> **Problem statement**
Using the listing below, count every line that contains the word "command"; respond with the count alone.

> **Dataset records**
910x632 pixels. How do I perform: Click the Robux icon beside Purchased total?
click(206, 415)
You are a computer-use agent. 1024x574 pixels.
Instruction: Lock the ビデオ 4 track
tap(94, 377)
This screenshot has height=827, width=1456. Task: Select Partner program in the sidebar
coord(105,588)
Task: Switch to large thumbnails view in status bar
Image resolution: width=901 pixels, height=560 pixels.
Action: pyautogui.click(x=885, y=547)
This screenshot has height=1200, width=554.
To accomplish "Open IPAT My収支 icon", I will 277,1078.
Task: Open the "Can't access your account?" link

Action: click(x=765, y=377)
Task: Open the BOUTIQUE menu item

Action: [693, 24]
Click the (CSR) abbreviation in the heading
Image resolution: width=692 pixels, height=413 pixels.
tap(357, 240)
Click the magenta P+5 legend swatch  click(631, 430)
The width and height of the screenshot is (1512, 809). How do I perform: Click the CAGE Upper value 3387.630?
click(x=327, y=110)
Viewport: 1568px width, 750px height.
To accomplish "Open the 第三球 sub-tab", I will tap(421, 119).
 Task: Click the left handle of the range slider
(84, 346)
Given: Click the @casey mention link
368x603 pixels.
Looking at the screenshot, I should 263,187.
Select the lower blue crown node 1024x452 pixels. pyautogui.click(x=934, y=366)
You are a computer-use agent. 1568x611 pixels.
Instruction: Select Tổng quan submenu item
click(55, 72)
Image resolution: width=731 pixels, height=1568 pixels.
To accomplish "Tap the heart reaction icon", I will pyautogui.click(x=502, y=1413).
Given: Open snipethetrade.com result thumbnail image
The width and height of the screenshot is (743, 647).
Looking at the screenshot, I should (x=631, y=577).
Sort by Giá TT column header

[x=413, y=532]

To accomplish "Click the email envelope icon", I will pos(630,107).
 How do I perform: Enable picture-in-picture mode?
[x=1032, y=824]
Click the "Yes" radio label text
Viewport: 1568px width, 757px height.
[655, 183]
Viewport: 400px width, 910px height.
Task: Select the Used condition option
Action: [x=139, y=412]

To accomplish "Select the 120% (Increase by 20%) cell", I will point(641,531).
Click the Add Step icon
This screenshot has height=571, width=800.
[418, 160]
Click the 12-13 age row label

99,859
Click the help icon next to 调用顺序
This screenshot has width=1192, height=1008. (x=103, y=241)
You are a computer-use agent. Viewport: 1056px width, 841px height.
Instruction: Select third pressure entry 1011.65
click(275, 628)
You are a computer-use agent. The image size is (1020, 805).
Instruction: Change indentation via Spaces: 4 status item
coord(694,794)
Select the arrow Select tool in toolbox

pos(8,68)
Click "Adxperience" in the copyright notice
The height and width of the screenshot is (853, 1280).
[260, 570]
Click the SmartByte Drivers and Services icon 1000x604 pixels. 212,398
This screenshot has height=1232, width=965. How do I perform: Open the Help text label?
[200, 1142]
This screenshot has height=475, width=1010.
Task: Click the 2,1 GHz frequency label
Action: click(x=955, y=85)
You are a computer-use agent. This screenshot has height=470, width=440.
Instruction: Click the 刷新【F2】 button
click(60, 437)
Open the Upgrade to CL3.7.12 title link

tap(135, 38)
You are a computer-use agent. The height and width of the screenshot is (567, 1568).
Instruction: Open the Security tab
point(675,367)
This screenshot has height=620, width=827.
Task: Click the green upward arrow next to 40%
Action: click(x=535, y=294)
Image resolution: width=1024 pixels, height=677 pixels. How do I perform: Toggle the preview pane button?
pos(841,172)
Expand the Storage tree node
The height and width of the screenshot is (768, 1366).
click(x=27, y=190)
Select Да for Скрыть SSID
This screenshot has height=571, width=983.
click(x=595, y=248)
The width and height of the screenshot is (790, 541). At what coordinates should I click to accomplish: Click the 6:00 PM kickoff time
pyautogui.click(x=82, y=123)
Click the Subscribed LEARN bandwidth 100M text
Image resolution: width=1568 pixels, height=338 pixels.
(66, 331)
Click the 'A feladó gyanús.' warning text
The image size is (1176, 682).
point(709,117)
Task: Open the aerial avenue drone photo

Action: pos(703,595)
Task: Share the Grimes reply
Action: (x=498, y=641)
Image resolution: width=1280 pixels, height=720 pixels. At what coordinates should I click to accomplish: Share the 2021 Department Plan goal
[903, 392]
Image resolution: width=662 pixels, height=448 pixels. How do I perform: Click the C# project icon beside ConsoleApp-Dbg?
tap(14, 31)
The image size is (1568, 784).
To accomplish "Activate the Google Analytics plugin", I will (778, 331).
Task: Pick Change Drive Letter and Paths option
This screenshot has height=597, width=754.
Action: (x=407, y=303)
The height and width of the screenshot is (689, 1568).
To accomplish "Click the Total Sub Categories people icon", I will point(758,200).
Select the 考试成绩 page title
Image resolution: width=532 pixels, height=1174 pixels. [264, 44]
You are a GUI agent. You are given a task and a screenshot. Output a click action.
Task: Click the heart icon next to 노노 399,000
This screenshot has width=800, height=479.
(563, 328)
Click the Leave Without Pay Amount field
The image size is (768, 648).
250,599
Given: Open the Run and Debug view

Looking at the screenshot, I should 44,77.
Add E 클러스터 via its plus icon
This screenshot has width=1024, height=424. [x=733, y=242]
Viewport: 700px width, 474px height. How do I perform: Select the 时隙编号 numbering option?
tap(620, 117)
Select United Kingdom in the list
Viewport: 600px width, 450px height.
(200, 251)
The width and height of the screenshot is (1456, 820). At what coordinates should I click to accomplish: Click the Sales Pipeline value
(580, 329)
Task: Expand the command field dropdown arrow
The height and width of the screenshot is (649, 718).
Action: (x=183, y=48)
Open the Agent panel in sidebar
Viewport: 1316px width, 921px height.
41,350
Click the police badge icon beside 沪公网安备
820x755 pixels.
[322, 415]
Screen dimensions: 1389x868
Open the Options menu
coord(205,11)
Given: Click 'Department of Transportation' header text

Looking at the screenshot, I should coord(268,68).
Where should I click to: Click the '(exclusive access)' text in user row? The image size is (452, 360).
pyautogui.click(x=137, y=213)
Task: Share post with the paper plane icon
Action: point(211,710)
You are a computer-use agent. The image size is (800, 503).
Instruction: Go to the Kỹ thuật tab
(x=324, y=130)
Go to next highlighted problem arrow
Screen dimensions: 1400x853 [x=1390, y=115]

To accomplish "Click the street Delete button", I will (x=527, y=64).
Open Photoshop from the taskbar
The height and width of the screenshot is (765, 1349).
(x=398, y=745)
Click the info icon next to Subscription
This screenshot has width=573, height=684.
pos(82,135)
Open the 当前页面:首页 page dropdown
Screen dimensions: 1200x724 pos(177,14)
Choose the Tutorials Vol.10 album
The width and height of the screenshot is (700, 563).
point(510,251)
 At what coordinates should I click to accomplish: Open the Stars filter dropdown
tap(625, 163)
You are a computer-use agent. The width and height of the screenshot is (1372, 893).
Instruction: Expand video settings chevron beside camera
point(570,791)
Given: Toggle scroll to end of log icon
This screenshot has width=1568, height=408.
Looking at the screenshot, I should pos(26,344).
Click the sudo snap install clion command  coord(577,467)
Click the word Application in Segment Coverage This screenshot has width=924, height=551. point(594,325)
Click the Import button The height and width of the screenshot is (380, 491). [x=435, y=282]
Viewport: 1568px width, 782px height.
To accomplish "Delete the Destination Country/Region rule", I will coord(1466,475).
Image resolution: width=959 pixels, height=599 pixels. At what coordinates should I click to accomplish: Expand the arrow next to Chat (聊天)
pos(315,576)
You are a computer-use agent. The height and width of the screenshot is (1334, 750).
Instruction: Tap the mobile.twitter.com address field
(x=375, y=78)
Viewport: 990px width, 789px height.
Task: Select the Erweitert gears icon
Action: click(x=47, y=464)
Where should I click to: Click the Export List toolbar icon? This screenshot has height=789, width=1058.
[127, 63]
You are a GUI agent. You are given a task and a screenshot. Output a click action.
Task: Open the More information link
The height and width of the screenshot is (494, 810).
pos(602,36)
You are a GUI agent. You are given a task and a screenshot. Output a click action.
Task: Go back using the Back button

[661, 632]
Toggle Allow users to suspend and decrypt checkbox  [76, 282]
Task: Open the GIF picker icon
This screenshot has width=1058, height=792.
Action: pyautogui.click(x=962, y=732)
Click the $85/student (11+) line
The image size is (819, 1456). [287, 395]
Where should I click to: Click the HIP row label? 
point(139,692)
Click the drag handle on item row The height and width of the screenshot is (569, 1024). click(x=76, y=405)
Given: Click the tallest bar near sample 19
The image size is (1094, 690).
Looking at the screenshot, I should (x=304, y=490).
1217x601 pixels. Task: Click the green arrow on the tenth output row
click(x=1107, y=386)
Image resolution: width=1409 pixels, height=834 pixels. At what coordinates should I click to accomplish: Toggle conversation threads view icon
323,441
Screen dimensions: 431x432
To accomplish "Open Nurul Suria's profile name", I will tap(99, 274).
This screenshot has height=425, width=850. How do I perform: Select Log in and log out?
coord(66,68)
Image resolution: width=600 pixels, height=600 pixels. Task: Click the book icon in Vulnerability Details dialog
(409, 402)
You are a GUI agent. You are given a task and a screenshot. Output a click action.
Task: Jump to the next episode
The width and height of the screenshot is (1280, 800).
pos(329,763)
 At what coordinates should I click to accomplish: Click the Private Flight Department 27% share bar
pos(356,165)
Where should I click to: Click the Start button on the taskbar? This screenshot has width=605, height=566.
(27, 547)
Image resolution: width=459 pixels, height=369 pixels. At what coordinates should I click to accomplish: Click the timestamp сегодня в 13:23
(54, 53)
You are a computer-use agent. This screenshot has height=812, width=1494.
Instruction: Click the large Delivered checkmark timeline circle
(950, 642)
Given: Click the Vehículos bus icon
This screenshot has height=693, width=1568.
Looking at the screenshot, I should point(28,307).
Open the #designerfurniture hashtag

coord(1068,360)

> **Exercise answer**
2